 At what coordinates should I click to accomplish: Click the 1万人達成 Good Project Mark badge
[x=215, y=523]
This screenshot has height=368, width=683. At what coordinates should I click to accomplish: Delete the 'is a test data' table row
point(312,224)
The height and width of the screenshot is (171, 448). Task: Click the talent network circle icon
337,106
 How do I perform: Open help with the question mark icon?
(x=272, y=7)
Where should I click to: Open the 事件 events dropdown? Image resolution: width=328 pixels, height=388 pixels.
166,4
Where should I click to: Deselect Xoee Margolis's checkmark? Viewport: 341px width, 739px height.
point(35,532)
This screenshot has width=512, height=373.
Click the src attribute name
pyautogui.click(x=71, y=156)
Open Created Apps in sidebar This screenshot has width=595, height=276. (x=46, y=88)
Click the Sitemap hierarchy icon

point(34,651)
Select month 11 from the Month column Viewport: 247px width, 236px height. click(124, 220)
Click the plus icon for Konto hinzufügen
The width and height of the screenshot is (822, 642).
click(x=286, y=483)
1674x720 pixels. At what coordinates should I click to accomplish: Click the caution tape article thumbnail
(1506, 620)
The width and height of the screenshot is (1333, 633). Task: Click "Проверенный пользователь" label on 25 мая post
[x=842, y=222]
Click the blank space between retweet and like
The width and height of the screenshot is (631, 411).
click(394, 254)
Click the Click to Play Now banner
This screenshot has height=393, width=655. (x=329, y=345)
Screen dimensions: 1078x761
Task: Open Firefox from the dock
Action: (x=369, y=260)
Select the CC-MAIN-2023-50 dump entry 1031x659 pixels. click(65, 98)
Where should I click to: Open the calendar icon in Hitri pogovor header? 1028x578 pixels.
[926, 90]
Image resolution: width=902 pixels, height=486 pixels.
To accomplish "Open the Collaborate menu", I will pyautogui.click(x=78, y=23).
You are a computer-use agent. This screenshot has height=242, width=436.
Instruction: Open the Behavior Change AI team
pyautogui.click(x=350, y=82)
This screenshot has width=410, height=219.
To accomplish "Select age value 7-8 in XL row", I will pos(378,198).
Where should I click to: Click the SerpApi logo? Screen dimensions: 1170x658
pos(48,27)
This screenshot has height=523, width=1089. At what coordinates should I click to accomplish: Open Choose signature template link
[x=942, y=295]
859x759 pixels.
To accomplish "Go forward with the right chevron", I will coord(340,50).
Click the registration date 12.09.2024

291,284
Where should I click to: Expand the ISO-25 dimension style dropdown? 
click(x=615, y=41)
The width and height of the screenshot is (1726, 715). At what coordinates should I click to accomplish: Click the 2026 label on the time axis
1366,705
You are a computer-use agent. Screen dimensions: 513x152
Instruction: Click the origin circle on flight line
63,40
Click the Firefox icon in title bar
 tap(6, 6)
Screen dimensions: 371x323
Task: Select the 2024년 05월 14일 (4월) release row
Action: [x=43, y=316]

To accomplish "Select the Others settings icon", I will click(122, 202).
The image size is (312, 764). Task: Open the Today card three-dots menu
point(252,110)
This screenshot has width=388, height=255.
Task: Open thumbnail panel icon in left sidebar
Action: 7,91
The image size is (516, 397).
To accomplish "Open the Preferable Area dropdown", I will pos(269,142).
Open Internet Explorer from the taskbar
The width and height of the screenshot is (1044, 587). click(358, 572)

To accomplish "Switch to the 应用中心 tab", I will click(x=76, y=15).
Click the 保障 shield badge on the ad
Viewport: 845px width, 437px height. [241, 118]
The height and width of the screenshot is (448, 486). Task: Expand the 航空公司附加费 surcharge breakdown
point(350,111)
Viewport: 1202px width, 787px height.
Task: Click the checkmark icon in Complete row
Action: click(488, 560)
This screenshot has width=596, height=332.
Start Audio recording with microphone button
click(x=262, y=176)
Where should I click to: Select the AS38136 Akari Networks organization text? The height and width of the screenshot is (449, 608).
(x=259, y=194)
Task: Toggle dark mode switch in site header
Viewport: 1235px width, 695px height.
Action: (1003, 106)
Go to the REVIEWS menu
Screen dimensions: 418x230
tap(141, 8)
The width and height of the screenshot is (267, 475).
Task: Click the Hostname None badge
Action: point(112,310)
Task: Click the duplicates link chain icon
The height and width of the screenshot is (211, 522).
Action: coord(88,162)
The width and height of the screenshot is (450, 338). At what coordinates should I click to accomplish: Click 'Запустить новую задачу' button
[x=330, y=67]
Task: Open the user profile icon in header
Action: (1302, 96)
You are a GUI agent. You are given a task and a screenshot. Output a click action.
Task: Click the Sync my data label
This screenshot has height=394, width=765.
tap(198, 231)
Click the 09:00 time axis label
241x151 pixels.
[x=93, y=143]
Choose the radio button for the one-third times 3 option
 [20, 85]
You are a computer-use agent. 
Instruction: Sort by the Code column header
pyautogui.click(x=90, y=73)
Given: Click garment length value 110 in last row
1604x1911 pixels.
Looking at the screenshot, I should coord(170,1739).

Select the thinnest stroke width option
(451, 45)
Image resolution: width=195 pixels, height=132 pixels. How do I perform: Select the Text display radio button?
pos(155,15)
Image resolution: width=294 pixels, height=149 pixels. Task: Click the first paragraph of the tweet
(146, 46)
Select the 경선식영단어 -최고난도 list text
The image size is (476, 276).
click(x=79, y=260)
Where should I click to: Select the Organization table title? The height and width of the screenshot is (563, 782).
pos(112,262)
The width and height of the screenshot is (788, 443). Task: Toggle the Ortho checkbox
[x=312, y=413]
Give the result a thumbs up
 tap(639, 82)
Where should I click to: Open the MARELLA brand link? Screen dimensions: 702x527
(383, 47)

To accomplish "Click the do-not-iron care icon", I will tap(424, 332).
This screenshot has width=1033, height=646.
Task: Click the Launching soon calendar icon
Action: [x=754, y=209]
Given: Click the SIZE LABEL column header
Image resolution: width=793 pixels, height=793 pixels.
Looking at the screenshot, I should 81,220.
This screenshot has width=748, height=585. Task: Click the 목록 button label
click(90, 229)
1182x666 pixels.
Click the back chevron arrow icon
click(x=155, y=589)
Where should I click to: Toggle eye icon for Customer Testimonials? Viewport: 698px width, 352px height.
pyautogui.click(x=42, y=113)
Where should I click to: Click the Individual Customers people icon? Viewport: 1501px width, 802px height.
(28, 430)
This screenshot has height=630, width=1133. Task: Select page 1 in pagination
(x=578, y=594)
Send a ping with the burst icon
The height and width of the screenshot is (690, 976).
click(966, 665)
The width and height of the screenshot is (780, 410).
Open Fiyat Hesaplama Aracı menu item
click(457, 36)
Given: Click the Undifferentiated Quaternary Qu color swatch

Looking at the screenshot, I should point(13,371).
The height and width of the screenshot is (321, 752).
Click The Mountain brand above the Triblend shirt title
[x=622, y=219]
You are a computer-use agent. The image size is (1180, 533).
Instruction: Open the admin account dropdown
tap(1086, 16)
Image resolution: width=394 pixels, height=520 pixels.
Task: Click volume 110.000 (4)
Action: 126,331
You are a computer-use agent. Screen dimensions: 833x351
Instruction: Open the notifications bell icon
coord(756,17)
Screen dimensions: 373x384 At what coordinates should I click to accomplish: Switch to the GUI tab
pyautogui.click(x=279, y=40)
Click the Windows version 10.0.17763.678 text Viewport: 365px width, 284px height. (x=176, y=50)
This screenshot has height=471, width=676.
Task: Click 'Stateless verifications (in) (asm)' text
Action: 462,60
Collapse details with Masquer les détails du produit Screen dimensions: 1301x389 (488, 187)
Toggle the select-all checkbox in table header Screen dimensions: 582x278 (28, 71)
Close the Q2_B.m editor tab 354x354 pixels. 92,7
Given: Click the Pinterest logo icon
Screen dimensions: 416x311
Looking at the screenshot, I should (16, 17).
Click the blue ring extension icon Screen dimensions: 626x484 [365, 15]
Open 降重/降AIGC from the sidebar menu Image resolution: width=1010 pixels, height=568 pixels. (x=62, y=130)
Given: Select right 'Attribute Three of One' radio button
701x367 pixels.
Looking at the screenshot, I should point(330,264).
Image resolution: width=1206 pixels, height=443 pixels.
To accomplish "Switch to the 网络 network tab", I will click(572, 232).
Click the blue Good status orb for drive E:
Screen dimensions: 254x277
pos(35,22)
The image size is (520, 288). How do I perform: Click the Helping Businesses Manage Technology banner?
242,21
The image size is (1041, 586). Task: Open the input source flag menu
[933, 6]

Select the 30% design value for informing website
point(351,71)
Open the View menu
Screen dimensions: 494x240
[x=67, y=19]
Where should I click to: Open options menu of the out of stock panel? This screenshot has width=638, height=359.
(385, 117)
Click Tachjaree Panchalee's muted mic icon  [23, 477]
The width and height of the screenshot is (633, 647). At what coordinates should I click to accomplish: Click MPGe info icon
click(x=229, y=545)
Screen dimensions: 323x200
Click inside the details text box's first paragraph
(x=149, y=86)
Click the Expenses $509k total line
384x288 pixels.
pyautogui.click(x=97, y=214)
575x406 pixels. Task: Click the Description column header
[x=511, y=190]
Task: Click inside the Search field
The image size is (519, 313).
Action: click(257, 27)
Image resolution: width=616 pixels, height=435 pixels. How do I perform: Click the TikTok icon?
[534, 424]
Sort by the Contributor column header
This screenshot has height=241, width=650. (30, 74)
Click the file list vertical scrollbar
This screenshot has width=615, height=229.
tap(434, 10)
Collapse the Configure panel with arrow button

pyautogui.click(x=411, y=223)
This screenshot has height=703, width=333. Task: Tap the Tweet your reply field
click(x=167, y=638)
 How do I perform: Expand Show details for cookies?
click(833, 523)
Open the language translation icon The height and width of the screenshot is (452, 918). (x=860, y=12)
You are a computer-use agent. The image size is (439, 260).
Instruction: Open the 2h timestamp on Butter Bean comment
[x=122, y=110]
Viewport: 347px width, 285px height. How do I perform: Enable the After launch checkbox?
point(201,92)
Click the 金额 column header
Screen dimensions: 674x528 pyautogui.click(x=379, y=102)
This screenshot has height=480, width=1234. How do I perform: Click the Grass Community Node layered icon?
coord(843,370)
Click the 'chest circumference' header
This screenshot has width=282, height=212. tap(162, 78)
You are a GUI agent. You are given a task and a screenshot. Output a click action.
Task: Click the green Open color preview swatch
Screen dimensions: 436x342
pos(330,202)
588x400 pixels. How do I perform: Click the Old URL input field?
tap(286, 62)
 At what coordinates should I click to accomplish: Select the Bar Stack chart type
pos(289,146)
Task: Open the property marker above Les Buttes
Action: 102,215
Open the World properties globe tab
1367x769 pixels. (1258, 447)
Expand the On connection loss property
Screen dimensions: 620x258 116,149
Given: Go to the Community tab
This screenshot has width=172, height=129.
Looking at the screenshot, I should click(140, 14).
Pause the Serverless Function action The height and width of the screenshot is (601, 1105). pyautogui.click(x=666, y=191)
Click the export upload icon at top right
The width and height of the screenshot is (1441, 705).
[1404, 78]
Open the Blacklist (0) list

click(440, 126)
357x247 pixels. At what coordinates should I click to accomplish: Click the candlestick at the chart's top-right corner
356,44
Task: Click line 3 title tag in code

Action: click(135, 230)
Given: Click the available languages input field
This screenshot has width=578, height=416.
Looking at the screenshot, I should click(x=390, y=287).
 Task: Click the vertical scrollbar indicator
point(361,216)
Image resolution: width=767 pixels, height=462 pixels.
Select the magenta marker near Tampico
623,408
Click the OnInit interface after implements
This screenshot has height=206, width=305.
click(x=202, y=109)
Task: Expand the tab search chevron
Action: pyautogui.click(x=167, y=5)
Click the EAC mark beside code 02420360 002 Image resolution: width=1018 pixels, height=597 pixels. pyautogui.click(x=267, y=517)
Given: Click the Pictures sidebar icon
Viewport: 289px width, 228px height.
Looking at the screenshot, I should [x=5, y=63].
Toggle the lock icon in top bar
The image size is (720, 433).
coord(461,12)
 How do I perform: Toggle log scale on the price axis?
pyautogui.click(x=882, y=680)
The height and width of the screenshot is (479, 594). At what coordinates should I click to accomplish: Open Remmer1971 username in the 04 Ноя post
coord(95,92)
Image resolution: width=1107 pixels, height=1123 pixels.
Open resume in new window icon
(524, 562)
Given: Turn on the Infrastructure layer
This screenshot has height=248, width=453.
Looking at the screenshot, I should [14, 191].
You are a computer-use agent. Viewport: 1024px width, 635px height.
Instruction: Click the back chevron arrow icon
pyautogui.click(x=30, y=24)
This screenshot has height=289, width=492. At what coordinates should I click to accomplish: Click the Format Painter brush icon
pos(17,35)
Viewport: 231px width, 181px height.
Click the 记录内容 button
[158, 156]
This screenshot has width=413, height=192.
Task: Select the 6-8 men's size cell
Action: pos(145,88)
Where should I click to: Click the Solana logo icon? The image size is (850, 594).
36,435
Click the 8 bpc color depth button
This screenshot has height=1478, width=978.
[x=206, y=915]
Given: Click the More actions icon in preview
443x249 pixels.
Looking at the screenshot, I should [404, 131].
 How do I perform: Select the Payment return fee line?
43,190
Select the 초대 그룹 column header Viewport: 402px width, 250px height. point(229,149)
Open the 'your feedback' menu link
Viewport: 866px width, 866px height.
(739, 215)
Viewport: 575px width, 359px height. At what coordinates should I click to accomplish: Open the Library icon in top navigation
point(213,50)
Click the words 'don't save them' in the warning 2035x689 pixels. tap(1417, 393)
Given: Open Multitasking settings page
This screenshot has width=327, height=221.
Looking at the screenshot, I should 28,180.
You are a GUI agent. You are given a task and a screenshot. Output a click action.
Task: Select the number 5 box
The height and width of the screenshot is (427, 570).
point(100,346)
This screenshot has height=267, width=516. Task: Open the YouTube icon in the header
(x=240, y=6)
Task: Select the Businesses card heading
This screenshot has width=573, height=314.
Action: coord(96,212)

**What the exercise asks:**
Produce a word-for-word copy of everything above from the line holding "This screenshot has width=327, height=221." down to the line holding "Task: Select the Businesses card heading", with both of those lines kept.

**Solution below:**
This screenshot has width=327, height=221.
Looking at the screenshot, I should 28,180.
You are a GUI agent. You are given a task and a screenshot. Output a click action.
Task: Select the number 5 box
The height and width of the screenshot is (427, 570).
point(100,346)
This screenshot has height=267, width=516. Task: Open the YouTube icon in the header
(x=240, y=6)
Task: Select the Businesses card heading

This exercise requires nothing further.